Bijvoorbeeld, patiënten met links-dominante circulatie neigenom eenKleine rechter kransslagader, die kan worden verward voor een geblokkeerd schip.Chirurgen die een coronaire slagaderomleiding uitvoeren, plannen hun operaties met een gedetailleerde kaart van de kransslagaders van de patiënt, inclusief anatomische variaties.leidt tot een onvoldoende bloedvoorziening aan de hartspier.Atherosclerose treedt op wanneer er een opeenhoping van plaque is - faty afzettingen - in uw slagaders, wat leidt tot vernauwing en verharding van de slagaders.

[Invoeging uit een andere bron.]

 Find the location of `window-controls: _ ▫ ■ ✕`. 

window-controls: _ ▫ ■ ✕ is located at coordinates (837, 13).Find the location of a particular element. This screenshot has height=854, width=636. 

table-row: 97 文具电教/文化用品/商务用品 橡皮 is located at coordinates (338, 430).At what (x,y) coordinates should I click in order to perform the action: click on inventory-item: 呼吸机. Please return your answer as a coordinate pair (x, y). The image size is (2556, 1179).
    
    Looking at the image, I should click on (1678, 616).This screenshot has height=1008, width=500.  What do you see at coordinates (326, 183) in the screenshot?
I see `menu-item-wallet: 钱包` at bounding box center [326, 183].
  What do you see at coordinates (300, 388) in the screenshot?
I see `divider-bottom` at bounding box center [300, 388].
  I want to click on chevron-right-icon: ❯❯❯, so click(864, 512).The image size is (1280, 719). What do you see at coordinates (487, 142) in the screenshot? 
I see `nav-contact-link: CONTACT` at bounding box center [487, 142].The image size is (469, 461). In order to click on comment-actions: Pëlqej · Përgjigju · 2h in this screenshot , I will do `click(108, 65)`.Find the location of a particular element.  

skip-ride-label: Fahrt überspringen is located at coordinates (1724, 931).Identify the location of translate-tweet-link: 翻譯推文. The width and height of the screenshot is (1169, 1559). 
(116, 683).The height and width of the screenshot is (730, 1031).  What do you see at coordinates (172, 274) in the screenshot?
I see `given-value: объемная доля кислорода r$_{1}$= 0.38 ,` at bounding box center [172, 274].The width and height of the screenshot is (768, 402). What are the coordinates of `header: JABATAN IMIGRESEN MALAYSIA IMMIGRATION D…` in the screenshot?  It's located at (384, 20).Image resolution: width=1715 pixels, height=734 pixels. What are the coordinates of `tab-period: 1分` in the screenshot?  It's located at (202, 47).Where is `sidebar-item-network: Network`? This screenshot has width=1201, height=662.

Coronaire hartziekte is de belangrijkste doodsoorzaak in zowel ontwikkelde als ontwikkelingslanden.Het kan leiden tot hartfalen, aritmieën, myocardinfarct en andere complicaties.In een hartinfarct (hartaanval) snijdt gescheurde atherosclerotische plaque in een kransslagader de bloedtoevoer naar de hartspier.De achterste interventriculaire slagader, resulterend in ischemie aan de onderste hartwand.